There are still considerable challenges to getting the idea off the ground, not least whether World Rugby can be persuaded to incorporate another tournament into an already crowded calendar. This leads into the issue of securing player release from unions and clubs. Premiership Rugby, which runs its own sevens tournament during the summer, are likely to be stubborn opponents.
Then there is the $64,000 question of whether IMG could attract the crowds necessary to make the concept financially viable. Although it can point to its success in running the IPL, cricket was already established as India’s national religion. Whether it can draw a similar number of converts in an already ferociously competitive European sporting marketplace is unclear.
Yet both the ambition and resources are there and according to Mike Friday, the former England and current USA sevens coach, it could be exactly what the sevens game needs right now. “It is massively viable,” Friday said. “It sounds really exciting. You would need money behind it and there are a few barriers you will have to overcome, but if you get it right there then other geographies will follow. From a players and coaches’ perspective, it would be happy days. The challenge would be getting the buy-in from the unions and clubs.
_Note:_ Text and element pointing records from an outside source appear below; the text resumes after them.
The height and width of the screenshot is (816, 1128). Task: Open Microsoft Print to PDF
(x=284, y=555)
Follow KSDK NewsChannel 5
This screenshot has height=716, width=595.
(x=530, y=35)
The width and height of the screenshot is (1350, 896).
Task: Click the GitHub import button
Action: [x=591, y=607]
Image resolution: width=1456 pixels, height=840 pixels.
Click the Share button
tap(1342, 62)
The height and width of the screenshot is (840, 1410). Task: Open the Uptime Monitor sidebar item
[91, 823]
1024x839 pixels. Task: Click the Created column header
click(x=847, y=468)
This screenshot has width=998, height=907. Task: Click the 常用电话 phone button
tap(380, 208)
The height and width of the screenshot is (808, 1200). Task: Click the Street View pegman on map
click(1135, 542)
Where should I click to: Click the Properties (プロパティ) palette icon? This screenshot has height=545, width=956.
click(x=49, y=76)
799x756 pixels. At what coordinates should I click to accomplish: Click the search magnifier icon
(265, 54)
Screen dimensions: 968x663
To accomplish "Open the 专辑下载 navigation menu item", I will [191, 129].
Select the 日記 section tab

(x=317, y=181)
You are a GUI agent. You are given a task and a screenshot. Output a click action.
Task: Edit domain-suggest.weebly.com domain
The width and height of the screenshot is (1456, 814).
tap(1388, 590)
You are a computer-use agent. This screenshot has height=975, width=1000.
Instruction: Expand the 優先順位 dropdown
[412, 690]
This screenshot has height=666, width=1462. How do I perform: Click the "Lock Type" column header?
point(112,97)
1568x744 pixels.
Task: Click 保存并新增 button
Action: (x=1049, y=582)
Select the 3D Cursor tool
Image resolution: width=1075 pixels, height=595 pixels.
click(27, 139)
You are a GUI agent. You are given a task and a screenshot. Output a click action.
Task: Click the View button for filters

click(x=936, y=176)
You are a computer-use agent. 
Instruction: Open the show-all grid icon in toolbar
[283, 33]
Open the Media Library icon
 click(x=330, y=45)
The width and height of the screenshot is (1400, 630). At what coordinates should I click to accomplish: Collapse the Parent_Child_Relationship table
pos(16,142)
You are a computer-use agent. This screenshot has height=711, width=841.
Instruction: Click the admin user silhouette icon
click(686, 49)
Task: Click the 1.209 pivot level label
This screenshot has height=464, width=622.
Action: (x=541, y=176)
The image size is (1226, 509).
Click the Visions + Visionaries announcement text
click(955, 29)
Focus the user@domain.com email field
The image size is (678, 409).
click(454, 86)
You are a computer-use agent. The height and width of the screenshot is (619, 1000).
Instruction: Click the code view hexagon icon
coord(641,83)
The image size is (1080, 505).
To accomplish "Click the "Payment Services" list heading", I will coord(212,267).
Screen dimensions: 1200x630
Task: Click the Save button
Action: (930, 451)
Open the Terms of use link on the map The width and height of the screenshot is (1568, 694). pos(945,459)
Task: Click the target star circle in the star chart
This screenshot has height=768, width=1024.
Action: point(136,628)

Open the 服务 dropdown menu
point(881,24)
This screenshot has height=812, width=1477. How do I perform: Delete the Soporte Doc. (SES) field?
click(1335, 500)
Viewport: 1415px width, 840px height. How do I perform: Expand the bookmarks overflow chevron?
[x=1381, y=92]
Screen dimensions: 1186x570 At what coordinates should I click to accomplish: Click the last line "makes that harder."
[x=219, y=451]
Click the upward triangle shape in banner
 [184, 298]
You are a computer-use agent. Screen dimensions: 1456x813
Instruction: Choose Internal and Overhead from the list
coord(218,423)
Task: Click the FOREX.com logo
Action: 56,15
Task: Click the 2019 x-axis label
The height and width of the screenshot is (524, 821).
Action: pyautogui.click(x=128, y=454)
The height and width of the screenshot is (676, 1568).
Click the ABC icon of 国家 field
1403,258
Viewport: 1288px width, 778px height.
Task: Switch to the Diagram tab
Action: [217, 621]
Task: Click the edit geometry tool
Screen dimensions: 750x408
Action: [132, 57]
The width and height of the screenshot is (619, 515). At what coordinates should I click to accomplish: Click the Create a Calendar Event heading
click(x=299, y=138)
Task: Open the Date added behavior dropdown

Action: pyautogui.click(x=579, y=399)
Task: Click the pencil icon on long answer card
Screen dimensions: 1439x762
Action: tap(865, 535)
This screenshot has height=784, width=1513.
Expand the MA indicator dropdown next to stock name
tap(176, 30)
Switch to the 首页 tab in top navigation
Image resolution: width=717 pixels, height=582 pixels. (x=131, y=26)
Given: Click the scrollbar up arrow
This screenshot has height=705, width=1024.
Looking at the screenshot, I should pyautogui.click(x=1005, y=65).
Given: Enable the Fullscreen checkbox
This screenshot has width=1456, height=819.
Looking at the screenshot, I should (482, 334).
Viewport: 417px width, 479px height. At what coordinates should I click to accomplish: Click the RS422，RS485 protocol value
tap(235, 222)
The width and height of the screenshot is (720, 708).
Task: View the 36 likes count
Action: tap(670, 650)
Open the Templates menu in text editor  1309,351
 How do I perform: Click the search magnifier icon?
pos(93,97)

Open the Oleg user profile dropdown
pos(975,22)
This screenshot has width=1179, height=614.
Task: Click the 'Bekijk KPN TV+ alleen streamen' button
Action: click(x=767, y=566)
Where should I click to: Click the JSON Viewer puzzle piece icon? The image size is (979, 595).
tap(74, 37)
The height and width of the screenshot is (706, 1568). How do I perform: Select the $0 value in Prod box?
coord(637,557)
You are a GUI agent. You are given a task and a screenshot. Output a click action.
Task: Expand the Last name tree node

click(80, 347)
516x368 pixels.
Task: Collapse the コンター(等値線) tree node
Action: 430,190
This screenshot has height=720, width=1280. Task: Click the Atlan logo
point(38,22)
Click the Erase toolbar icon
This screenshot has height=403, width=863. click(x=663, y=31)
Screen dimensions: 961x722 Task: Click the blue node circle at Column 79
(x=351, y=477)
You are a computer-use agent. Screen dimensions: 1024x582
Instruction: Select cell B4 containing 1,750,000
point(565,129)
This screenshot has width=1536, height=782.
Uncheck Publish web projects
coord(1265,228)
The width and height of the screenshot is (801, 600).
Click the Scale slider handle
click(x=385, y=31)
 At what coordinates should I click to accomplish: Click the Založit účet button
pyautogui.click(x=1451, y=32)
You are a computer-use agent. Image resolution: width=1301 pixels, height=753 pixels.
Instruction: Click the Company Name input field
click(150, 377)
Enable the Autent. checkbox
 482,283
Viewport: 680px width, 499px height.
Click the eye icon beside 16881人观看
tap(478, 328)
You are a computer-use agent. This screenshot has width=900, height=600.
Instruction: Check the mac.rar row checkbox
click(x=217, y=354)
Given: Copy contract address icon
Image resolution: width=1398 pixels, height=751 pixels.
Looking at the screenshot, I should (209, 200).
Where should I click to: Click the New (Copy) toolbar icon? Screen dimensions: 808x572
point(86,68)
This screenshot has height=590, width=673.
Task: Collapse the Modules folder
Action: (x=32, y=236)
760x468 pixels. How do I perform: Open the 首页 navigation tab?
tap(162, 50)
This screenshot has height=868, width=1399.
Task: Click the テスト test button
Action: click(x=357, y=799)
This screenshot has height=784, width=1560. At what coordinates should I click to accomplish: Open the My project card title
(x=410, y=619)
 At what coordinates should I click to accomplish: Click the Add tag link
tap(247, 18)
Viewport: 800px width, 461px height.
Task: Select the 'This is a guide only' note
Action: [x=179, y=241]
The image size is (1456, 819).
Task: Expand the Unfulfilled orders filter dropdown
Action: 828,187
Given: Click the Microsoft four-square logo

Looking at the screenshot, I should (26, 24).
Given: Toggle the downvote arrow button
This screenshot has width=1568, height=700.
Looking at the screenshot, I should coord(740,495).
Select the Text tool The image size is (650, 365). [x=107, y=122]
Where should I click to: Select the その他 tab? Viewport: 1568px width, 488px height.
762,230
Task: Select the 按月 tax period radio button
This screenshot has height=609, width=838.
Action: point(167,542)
“We need something to change. At the moment, the sevens goldfish bowl could be a lot, lot bigger. They need to find ways to innovate to attract the commercial dollar. We have to create theatre. There needs to be a change of mentality. This could be the first step to doing that and potentially exporting that model to North America and Asia unlocking the huge markets there.”
IMG will get a further opportunity to present its vision to World Rugby at the next meeting of the executive committee. A World Rugby spokesman said: “World Rugby is committed to ensuring the growth and success of the sport in all its forms and continually explores opportunities that have the potential to further the growth, competitiveness, profile and commercial standing of rugby sevens for the betterment of the game.”